In other areas, where there is less to do, public benches have been removed to prevent local teens ‘hanging around’ and ‘making noise’. Okay, no-one wants groups of rowdy kids outside their door, but for crying out loud, do we as a society really not understand that if you give kids nothing to do and nowhere to go, they are going to be a damn nuisance? It’s like confining an adolescent border collie to a house and tiny garden with insufficient exercise and no mental stimulation. Is it, or is it not, going to turn into an uncontrollable hooligan? Of course it is. It is simple cause and effect. Hopefully, no sane person would expect otherwise.
So why do we expect our teens to get to the point where they’ve outgrown the kid stuff like playing round each other’s houses and biking around the park and playing on the swings and being taken to ballet classes and Cub Scouts, and miraculously turn themselves into steady, responsible young adults when we give them absolutely nothing to do and nowhere to go? They are still young and physical, and they don’t want to hang at home with the old fogeys, they need to get out and be doing.
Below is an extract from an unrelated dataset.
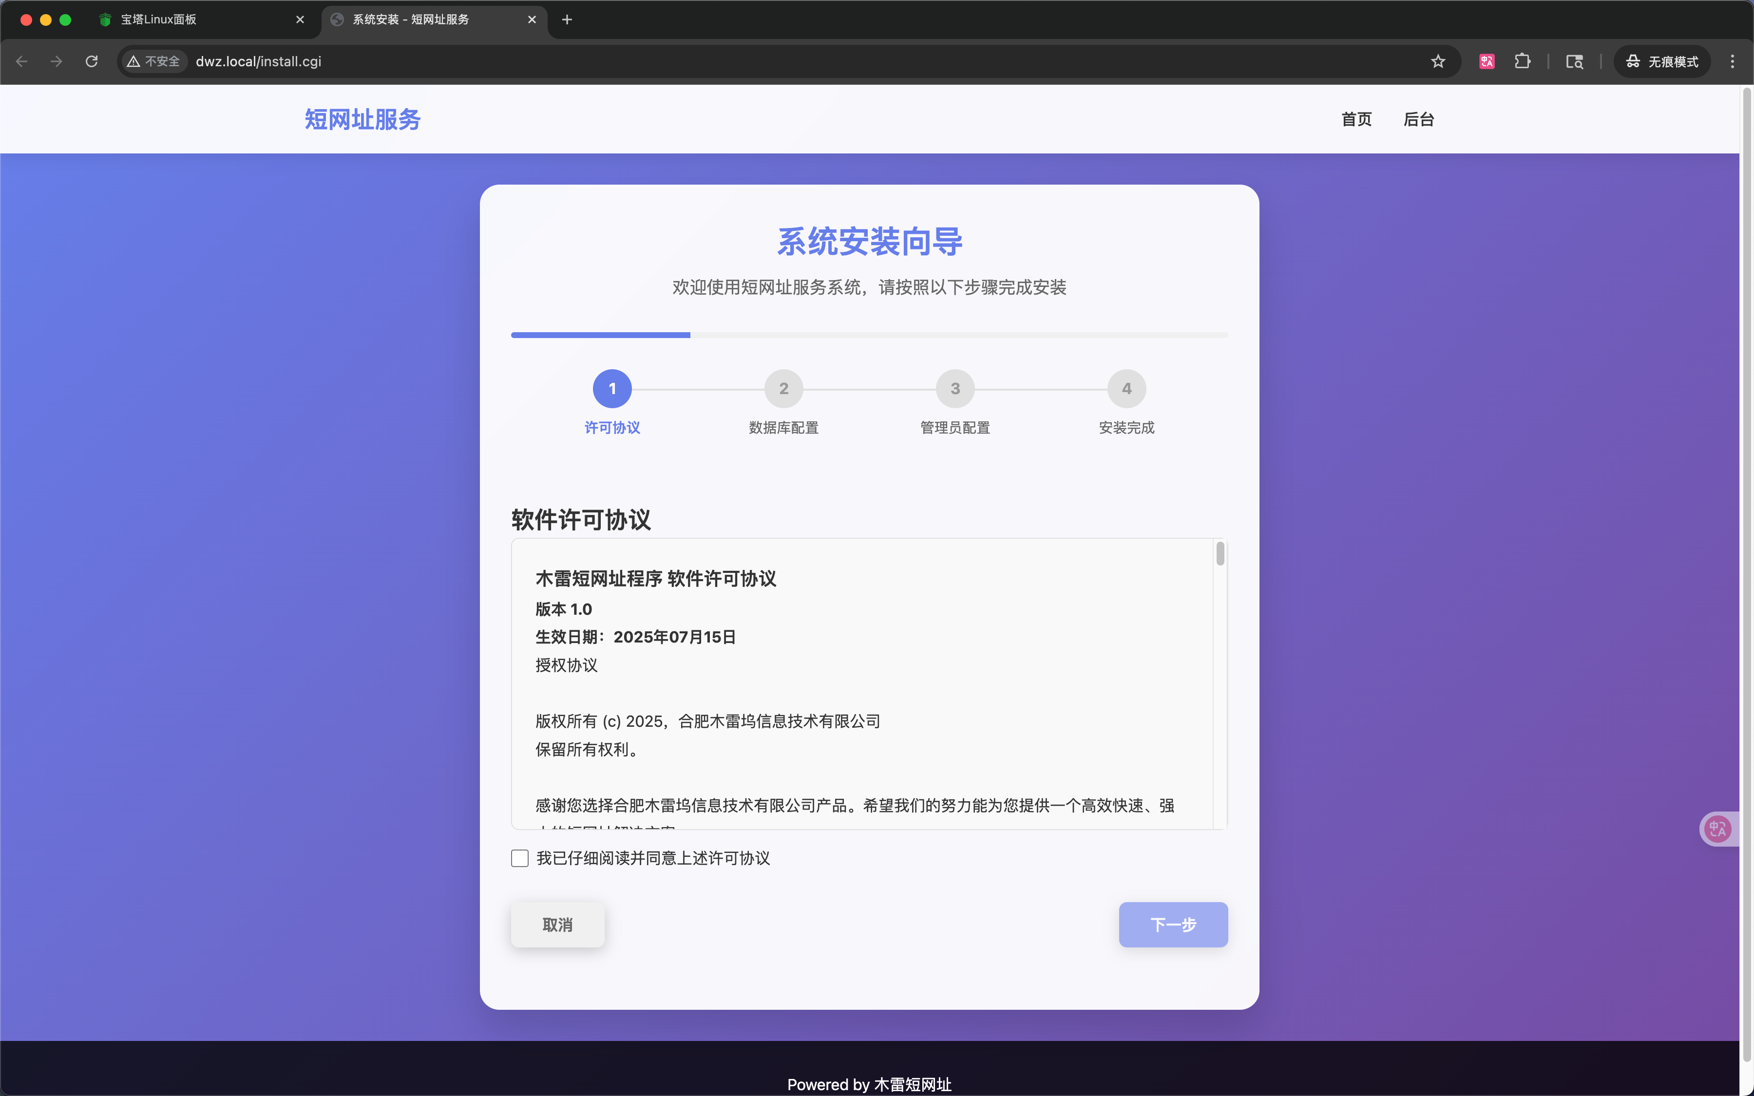Reload the page with refresh icon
We take away the biking and the swings and we give them a bunch of ‘don’ts’ – don’t bike or skateboard or roller blade on the pavements. Don’t climb on stuff. Don’t rough-house with your mates, and please! Don’t even think about freerunning, you might hurt yourself or break something or get in the way. And then we give them no alternatives at all and expect them to keep out of trouble.
Is it any wonder that they feel alienated? Is it any wonder that they sit in front of the computer chatting on IM, and MySpace, and Facebook, and playing games all day and half the night? Is it any wonder that they climb buildings and hang off bridges and spray graffiti, or that they get frustrated and break things, just because they can?
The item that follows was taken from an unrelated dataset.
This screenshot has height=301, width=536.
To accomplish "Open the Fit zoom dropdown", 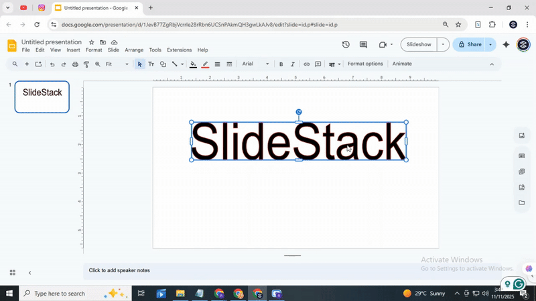I will point(117,64).
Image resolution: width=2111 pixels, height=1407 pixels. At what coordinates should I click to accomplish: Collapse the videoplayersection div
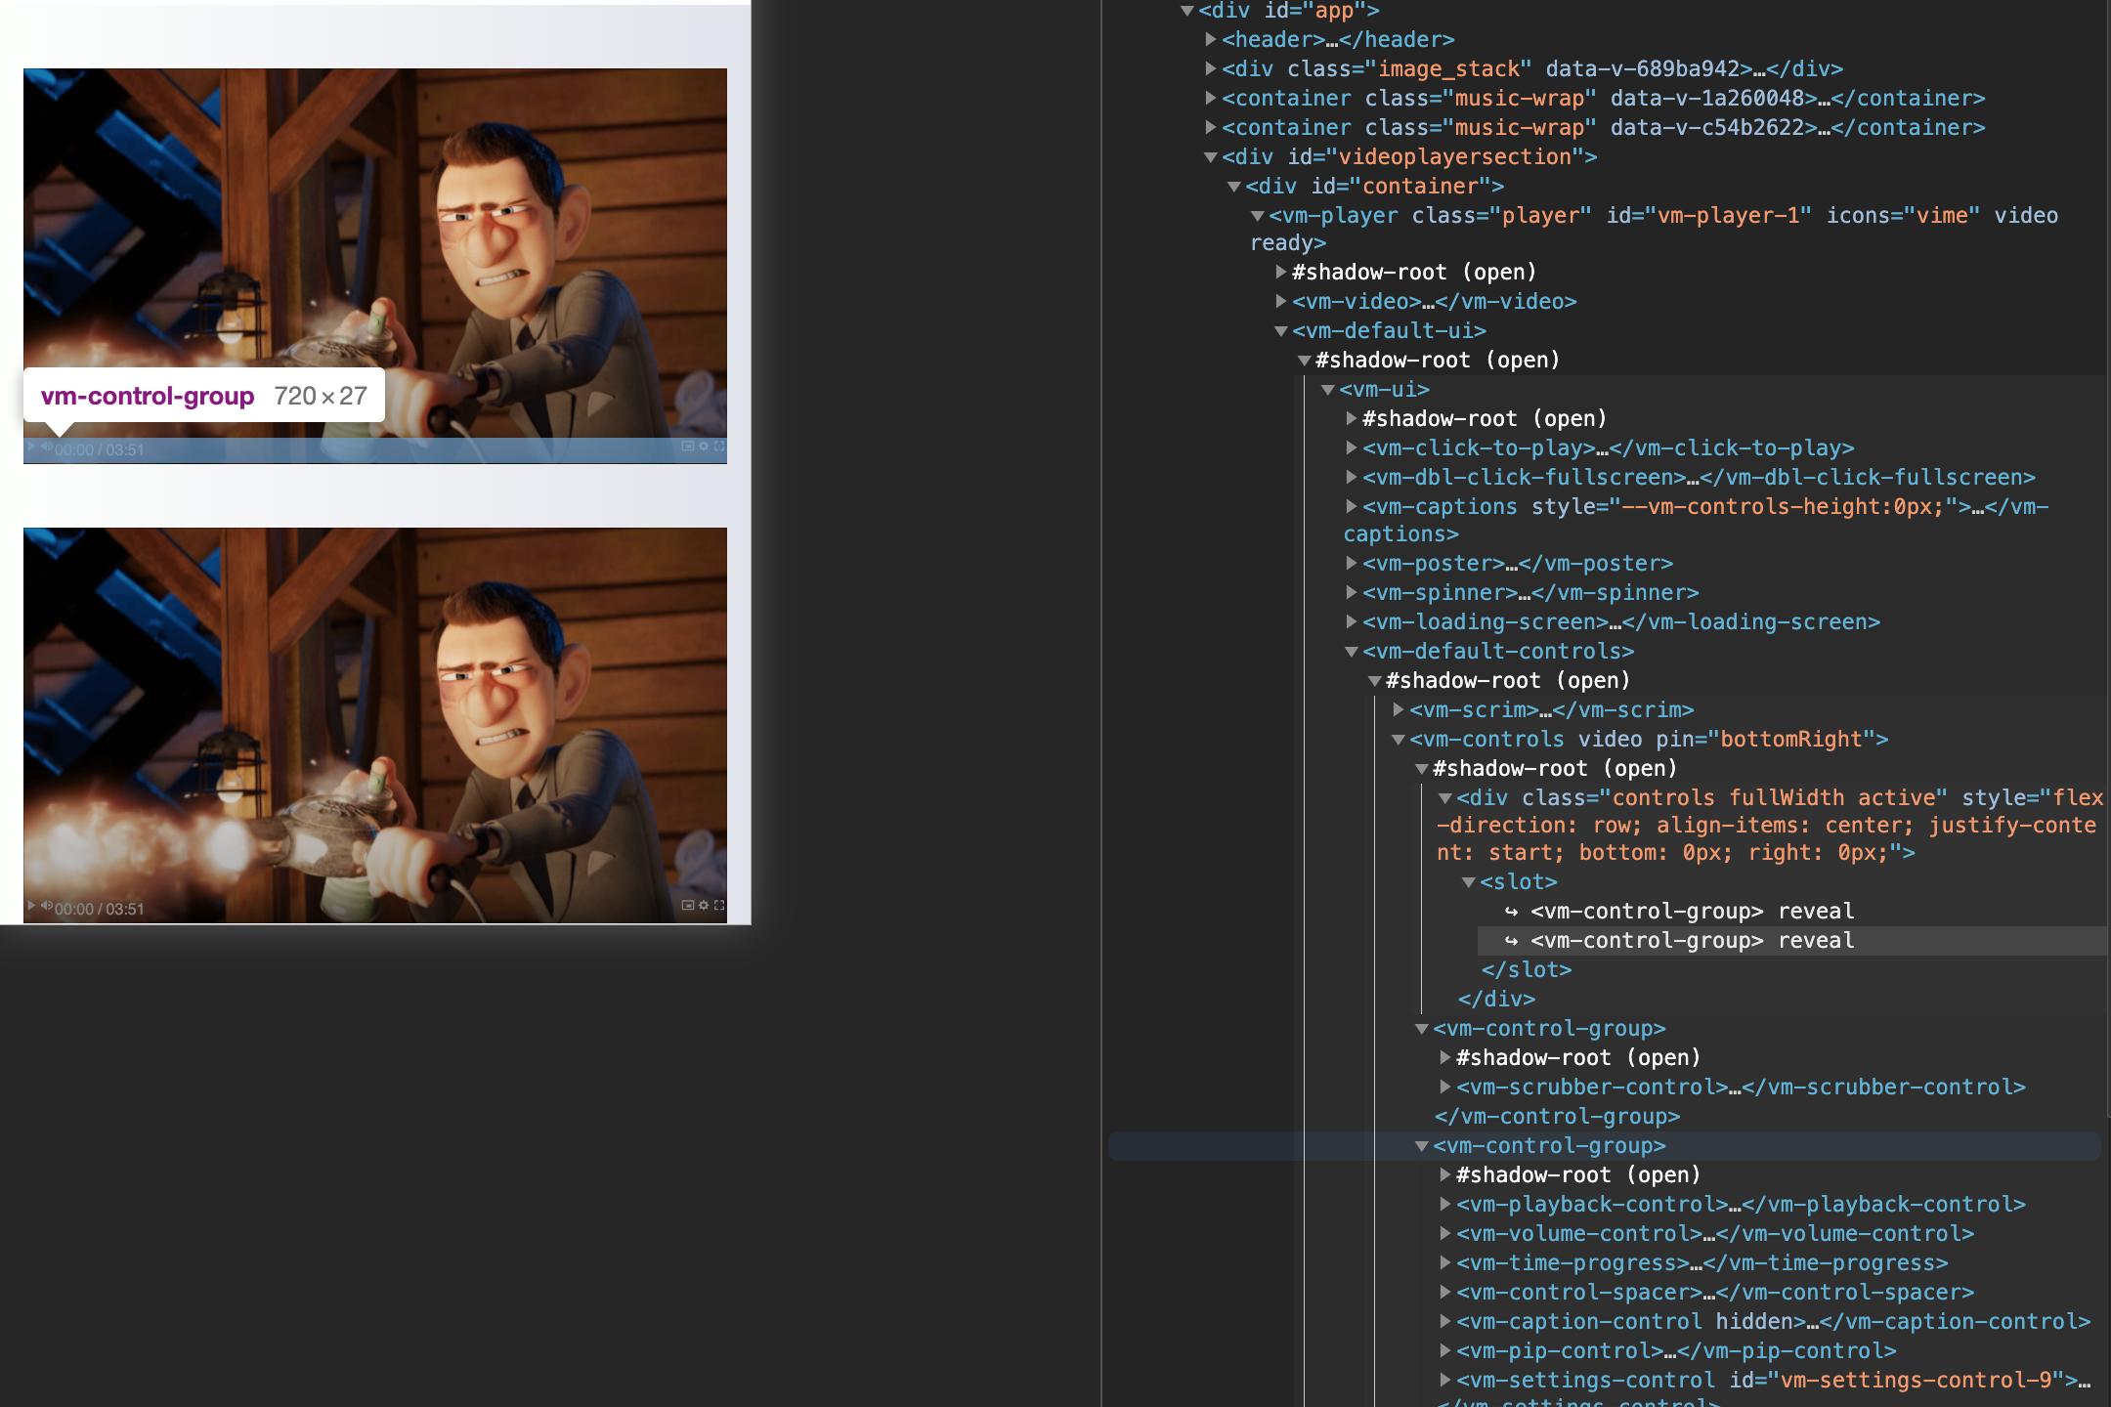point(1211,156)
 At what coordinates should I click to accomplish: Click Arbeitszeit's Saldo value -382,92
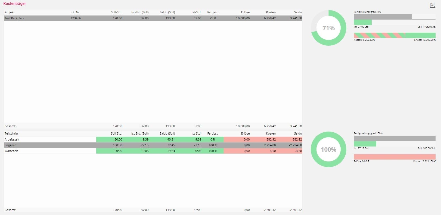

What is so hard about providing one single ‘you can hang out here’ venue in each community? Sure, these days you’ll have to police it, but actually, young people have always benefited from a supervising adult. And the cost – while high – is surely less than the policing and fixing and repainting you’ll be doing if you don’t amuse them, and much less than providing secure accommodation for repeat offenders.
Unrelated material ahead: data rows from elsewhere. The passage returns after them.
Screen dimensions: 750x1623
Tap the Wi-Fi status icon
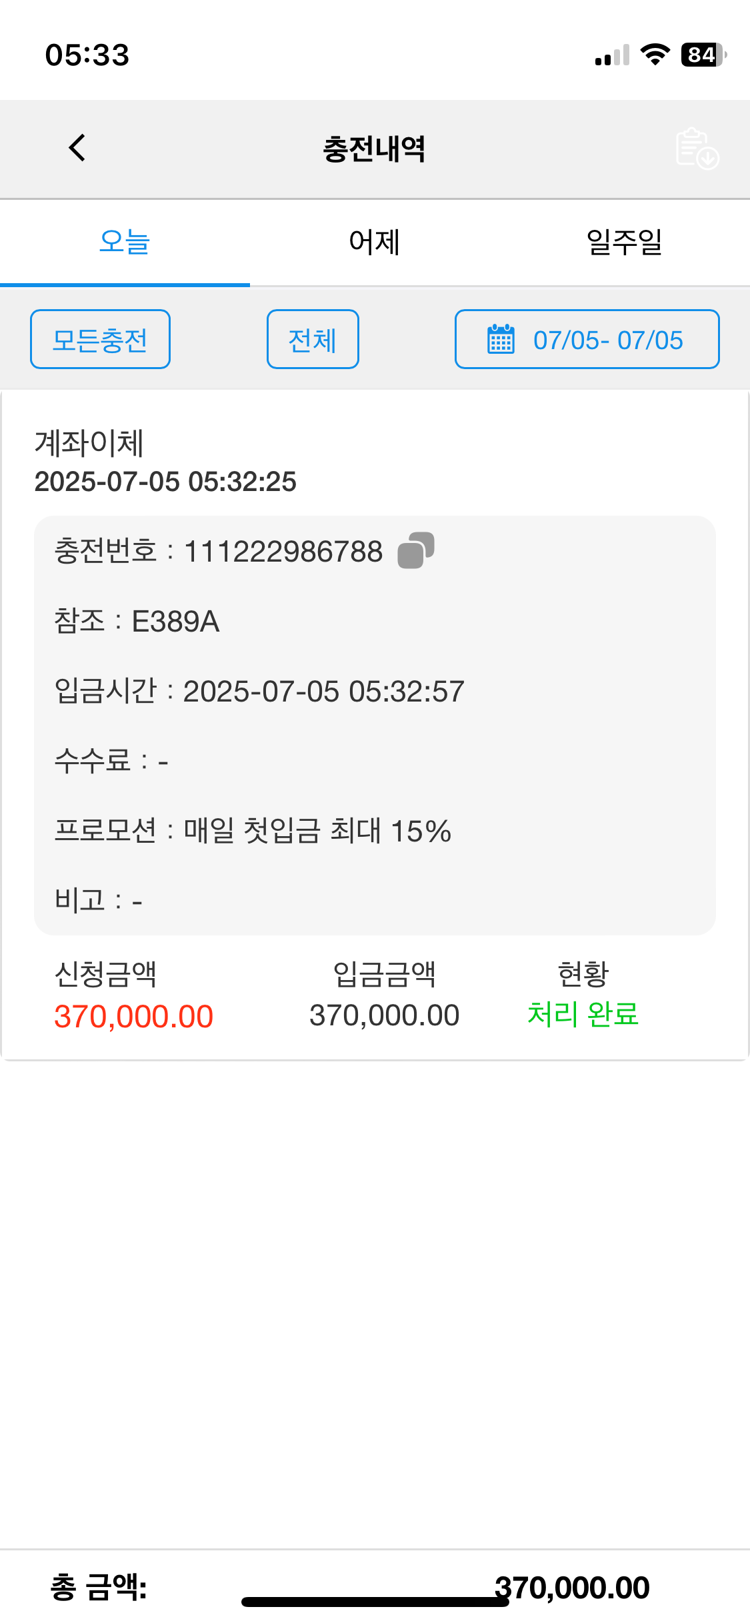[655, 55]
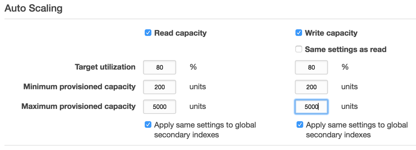This screenshot has height=150, width=416.
Task: Uncheck the Write capacity checkbox
Action: pyautogui.click(x=299, y=33)
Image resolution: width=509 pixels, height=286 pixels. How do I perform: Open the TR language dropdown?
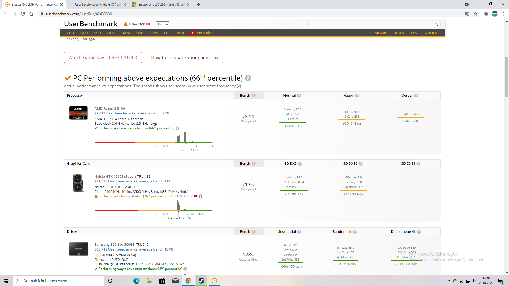pyautogui.click(x=163, y=24)
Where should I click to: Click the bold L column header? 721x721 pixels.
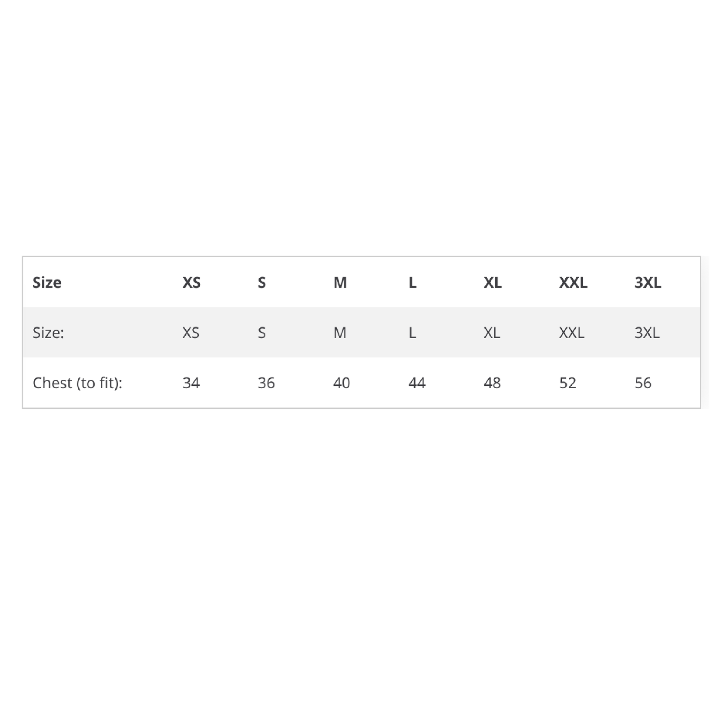click(x=412, y=283)
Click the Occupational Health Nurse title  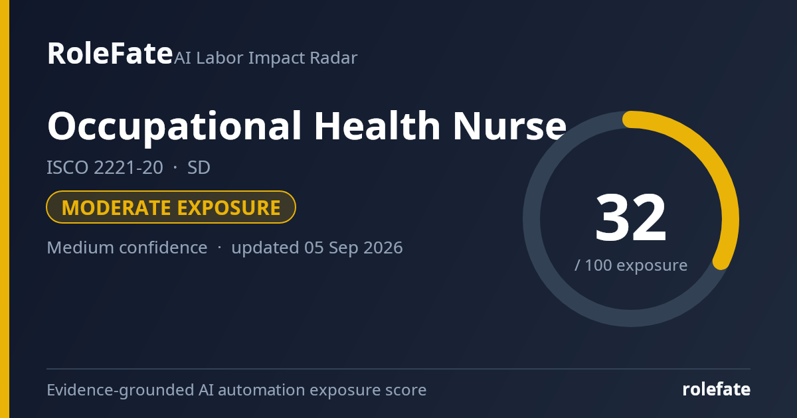point(307,125)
I’m not completely naive (having raised two boys myself) and I don’t imagine that this is the easy fix to all social ills, but just think about it. If you take any young dog or horse or monkey and confine it and frustrate it, I guarantee there will be huge great wads of trouble, with a sizeable potential for harm, both to others and to themselves. Young people are not so very different.
What’s wrong with an area set aside for teens, with very much larger equipment for them to play on, or sit and hang out on? Now, I realise that in this litigation-minded society this ain’t gonna go down too well with the Powers That Be, but it’s maybe what they need. Young people need somewhere to exercise both mind and body, and they need to dare. To risk. To see how far they can push themselves.
And until we adults remember how we were as teens and do something constructive about that – are we not always going to have trouble?